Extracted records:
********************

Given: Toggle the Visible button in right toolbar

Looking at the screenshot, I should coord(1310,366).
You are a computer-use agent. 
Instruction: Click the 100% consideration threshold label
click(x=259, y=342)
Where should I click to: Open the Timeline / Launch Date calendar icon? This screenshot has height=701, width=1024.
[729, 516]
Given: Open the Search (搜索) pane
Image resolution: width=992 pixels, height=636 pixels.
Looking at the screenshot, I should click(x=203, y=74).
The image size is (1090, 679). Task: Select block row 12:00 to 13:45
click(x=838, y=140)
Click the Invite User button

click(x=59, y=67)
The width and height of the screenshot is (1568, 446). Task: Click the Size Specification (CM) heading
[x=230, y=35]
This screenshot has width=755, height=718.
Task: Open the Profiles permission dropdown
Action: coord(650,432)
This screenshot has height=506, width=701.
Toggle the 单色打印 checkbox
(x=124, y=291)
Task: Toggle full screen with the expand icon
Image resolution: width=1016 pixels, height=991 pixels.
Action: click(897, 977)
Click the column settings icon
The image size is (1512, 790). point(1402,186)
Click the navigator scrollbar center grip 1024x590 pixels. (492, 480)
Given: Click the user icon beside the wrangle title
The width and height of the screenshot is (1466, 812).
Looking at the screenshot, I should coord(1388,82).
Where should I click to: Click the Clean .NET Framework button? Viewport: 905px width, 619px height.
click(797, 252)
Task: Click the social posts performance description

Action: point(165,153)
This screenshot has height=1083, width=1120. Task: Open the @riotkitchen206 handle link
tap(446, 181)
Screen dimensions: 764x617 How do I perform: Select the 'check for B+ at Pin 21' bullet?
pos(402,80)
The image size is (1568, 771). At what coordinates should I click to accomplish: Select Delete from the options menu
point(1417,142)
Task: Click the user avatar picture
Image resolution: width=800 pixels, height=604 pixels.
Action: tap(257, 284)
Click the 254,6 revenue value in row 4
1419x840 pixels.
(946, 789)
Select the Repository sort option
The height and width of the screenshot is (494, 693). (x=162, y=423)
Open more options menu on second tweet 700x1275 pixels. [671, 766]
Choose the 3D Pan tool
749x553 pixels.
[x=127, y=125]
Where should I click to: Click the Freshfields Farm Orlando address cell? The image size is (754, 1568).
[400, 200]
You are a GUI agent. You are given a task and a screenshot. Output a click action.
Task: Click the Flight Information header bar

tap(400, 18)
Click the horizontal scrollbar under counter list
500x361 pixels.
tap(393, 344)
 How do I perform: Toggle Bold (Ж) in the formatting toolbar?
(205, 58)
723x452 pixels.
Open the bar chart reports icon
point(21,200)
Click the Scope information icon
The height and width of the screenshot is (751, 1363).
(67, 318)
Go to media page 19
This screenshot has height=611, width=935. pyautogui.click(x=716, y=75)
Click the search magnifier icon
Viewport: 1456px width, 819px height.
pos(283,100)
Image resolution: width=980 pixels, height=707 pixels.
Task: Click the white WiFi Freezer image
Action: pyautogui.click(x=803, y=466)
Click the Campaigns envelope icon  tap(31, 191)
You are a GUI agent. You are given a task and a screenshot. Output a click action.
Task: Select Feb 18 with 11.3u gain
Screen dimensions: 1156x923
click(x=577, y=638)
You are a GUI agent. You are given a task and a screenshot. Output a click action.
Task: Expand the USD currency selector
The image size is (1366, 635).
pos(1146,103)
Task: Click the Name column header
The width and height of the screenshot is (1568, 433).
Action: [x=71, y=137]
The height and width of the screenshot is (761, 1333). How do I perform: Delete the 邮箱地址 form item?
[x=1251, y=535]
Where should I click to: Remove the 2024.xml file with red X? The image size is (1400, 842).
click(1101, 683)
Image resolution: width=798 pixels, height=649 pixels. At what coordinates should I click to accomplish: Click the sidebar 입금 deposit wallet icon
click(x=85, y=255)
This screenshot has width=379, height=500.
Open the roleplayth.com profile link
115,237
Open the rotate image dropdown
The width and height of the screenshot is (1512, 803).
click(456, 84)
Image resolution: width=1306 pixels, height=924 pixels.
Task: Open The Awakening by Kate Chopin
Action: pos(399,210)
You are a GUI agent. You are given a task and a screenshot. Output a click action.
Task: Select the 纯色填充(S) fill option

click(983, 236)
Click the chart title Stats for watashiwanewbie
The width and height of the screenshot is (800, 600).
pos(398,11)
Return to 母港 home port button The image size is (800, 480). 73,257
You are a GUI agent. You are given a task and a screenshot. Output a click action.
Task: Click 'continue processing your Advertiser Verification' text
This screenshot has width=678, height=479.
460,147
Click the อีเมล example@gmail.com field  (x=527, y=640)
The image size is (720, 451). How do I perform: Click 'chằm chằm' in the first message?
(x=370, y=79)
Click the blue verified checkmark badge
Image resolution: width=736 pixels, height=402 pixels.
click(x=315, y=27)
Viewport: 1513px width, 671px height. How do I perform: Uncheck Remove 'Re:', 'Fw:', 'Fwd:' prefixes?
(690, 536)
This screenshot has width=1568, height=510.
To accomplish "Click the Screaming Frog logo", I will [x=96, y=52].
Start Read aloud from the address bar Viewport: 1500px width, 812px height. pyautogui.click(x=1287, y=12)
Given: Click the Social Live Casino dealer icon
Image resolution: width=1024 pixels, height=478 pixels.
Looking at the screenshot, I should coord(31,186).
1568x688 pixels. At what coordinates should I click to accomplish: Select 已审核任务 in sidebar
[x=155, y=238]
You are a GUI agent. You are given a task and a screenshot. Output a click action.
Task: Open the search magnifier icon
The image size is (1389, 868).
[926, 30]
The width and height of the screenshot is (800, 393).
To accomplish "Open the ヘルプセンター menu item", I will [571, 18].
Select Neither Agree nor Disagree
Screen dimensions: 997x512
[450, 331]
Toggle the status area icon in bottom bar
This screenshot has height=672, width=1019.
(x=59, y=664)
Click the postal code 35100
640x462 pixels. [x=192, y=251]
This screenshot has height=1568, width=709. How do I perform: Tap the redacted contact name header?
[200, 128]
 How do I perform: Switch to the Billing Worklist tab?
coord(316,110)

********************

To do
Every record above is to be copied out again exactly as written.

Output of the exercise
Given: Toggle the Visible button in right toolbar

Looking at the screenshot, I should coord(1310,366).
You are a computer-use agent. 
Instruction: Click the 100% consideration threshold label
click(x=259, y=342)
Where should I click to: Open the Timeline / Launch Date calendar icon? This screenshot has height=701, width=1024.
[729, 516]
Given: Open the Search (搜索) pane
Image resolution: width=992 pixels, height=636 pixels.
Looking at the screenshot, I should click(x=203, y=74).
The image size is (1090, 679). Task: Select block row 12:00 to 13:45
click(x=838, y=140)
Click the Invite User button

click(x=59, y=67)
The width and height of the screenshot is (1568, 446). Task: Click the Size Specification (CM) heading
[x=230, y=35]
This screenshot has width=755, height=718.
Task: Open the Profiles permission dropdown
Action: coord(650,432)
This screenshot has height=506, width=701.
Toggle the 单色打印 checkbox
(x=124, y=291)
Task: Toggle full screen with the expand icon
Image resolution: width=1016 pixels, height=991 pixels.
Action: click(897, 977)
Click the column settings icon
The image size is (1512, 790). point(1402,186)
Click the navigator scrollbar center grip 1024x590 pixels. (492, 480)
Given: Click the user icon beside the wrangle title
The width and height of the screenshot is (1466, 812).
Looking at the screenshot, I should coord(1388,82).
Where should I click to: Click the Clean .NET Framework button? Viewport: 905px width, 619px height.
click(797, 252)
Task: Click the social posts performance description

Action: point(165,153)
This screenshot has height=1083, width=1120. Task: Open the @riotkitchen206 handle link
tap(446, 181)
Screen dimensions: 764x617 How do I perform: Select the 'check for B+ at Pin 21' bullet?
pos(402,80)
The image size is (1568, 771). At what coordinates should I click to accomplish: Select Delete from the options menu
point(1417,142)
Task: Click the user avatar picture
Image resolution: width=800 pixels, height=604 pixels.
Action: tap(257, 284)
Click the 254,6 revenue value in row 4
1419x840 pixels.
(946, 789)
Select the Repository sort option
The height and width of the screenshot is (494, 693). (x=162, y=423)
Open more options menu on second tweet 700x1275 pixels. [671, 766]
Choose the 3D Pan tool
749x553 pixels.
[x=127, y=125]
Where should I click to: Click the Freshfields Farm Orlando address cell? The image size is (754, 1568).
[400, 200]
You are a GUI agent. You are given a task and a screenshot. Output a click action.
Task: Click the Flight Information header bar

tap(400, 18)
Click the horizontal scrollbar under counter list
500x361 pixels.
tap(393, 344)
 How do I perform: Toggle Bold (Ж) in the formatting toolbar?
(205, 58)
723x452 pixels.
Open the bar chart reports icon
point(21,200)
Click the Scope information icon
The height and width of the screenshot is (751, 1363).
(67, 318)
Go to media page 19
This screenshot has height=611, width=935. pyautogui.click(x=716, y=75)
Click the search magnifier icon
Viewport: 1456px width, 819px height.
pos(283,100)
Image resolution: width=980 pixels, height=707 pixels.
Task: Click the white WiFi Freezer image
Action: pyautogui.click(x=803, y=466)
Click the Campaigns envelope icon  tap(31, 191)
You are a GUI agent. You are given a task and a screenshot. Output a click action.
Task: Select Feb 18 with 11.3u gain
Screen dimensions: 1156x923
click(x=577, y=638)
You are a GUI agent. You are given a task and a screenshot. Output a click action.
Task: Expand the USD currency selector
The image size is (1366, 635).
pos(1146,103)
Task: Click the Name column header
The width and height of the screenshot is (1568, 433).
Action: [x=71, y=137]
The height and width of the screenshot is (761, 1333). How do I perform: Delete the 邮箱地址 form item?
[x=1251, y=535]
Where should I click to: Remove the 2024.xml file with red X? The image size is (1400, 842).
click(1101, 683)
Image resolution: width=798 pixels, height=649 pixels. At what coordinates should I click to accomplish: Click the sidebar 입금 deposit wallet icon
click(x=85, y=255)
This screenshot has width=379, height=500.
Open the roleplayth.com profile link
115,237
Open the rotate image dropdown
The width and height of the screenshot is (1512, 803).
click(456, 84)
Image resolution: width=1306 pixels, height=924 pixels.
Task: Open The Awakening by Kate Chopin
Action: pos(399,210)
You are a GUI agent. You are given a task and a screenshot. Output a click action.
Task: Select the 纯色填充(S) fill option

click(983, 236)
Click the chart title Stats for watashiwanewbie
The width and height of the screenshot is (800, 600).
pos(398,11)
Return to 母港 home port button The image size is (800, 480). 73,257
You are a GUI agent. You are given a task and a screenshot. Output a click action.
Task: Click 'continue processing your Advertiser Verification' text
This screenshot has width=678, height=479.
460,147
Click the อีเมล example@gmail.com field  (x=527, y=640)
The image size is (720, 451). How do I perform: Click 'chằm chằm' in the first message?
(x=370, y=79)
Click the blue verified checkmark badge
Image resolution: width=736 pixels, height=402 pixels.
click(x=315, y=27)
Viewport: 1513px width, 671px height. How do I perform: Uncheck Remove 'Re:', 'Fw:', 'Fwd:' prefixes?
(690, 536)
This screenshot has width=1568, height=510.
To accomplish "Click the Screaming Frog logo", I will [x=96, y=52].
Start Read aloud from the address bar Viewport: 1500px width, 812px height. pyautogui.click(x=1287, y=12)
Given: Click the Social Live Casino dealer icon
Image resolution: width=1024 pixels, height=478 pixels.
Looking at the screenshot, I should coord(31,186).
1568x688 pixels. At what coordinates should I click to accomplish: Select 已审核任务 in sidebar
[x=155, y=238]
You are a GUI agent. You are given a task and a screenshot. Output a click action.
Task: Open the search magnifier icon
The image size is (1389, 868).
[926, 30]
The width and height of the screenshot is (800, 393).
To accomplish "Open the ヘルプセンター menu item", I will [571, 18].
Select Neither Agree nor Disagree
Screen dimensions: 997x512
[450, 331]
Toggle the status area icon in bottom bar
This screenshot has height=672, width=1019.
(x=59, y=664)
Click the postal code 35100
640x462 pixels. [x=192, y=251]
This screenshot has height=1568, width=709. How do I perform: Tap the redacted contact name header?
[200, 128]
 How do I perform: Switch to the Billing Worklist tab?
coord(316,110)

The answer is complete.